◆ **REQUIRED ACTION**
A line qualifies if it holds the string "computer". Copy every qualifying line from the records.

[Pixel coordinate grounding data]
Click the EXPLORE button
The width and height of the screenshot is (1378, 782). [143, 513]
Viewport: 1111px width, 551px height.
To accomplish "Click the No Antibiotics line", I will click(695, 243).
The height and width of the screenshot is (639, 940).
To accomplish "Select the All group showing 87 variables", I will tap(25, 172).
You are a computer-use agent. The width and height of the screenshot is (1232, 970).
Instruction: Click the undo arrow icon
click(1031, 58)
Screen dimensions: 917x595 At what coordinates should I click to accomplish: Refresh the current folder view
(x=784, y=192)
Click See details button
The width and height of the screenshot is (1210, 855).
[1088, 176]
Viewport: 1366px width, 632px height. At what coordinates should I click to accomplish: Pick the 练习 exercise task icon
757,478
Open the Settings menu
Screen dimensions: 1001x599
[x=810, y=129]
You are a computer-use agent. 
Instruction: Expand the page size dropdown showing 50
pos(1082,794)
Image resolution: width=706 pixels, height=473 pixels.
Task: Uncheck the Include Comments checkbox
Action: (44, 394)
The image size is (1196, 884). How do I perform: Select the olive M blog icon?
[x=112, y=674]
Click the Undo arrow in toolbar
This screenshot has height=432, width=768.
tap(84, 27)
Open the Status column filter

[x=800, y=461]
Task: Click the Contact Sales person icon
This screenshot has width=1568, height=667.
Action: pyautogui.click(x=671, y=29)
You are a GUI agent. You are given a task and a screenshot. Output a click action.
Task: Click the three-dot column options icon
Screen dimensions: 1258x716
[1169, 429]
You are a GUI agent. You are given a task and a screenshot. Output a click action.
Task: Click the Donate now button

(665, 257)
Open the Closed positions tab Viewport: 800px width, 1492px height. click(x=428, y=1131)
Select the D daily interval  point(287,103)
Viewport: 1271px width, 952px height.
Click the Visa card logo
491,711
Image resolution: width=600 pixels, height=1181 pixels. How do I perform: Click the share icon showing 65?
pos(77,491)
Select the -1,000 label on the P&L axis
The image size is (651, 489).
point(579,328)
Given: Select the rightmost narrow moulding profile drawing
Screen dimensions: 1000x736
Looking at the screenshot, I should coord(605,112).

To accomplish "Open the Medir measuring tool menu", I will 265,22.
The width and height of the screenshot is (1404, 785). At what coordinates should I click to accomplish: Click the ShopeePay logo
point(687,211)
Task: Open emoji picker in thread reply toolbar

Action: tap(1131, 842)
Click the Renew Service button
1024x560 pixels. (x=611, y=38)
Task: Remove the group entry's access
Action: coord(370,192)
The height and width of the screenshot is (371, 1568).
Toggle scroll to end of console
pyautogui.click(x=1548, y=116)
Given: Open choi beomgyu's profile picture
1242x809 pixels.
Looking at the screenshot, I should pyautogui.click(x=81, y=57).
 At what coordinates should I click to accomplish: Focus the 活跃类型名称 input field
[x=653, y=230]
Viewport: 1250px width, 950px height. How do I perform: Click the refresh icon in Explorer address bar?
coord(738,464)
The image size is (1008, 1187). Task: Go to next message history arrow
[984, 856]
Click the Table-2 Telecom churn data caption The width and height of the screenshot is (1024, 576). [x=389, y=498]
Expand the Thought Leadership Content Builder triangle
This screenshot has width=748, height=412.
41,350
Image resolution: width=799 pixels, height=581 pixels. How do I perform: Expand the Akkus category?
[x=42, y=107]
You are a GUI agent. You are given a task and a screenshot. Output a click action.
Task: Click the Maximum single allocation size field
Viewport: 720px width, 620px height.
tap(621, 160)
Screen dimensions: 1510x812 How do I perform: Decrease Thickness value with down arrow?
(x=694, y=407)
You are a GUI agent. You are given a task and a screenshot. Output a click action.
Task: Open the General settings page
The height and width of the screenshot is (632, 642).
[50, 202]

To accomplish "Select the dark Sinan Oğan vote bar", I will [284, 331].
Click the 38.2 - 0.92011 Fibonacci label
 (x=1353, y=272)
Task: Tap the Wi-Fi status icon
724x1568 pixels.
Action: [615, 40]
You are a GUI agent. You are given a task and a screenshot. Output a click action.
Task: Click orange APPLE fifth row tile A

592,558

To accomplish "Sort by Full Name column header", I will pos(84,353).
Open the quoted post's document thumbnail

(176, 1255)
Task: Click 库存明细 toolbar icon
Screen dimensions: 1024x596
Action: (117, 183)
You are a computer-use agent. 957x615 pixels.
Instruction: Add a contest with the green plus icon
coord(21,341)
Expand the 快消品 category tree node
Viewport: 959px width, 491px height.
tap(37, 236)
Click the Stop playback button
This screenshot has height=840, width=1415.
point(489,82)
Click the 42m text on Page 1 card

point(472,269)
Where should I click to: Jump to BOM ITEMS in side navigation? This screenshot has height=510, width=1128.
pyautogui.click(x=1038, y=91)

◆ **RESULT BELOW**
You are a computer-use agent. The width and height of the screenshot is (1232, 970).
You are a computer-use agent. 
You are a computer-use agent. 957x615 pixels.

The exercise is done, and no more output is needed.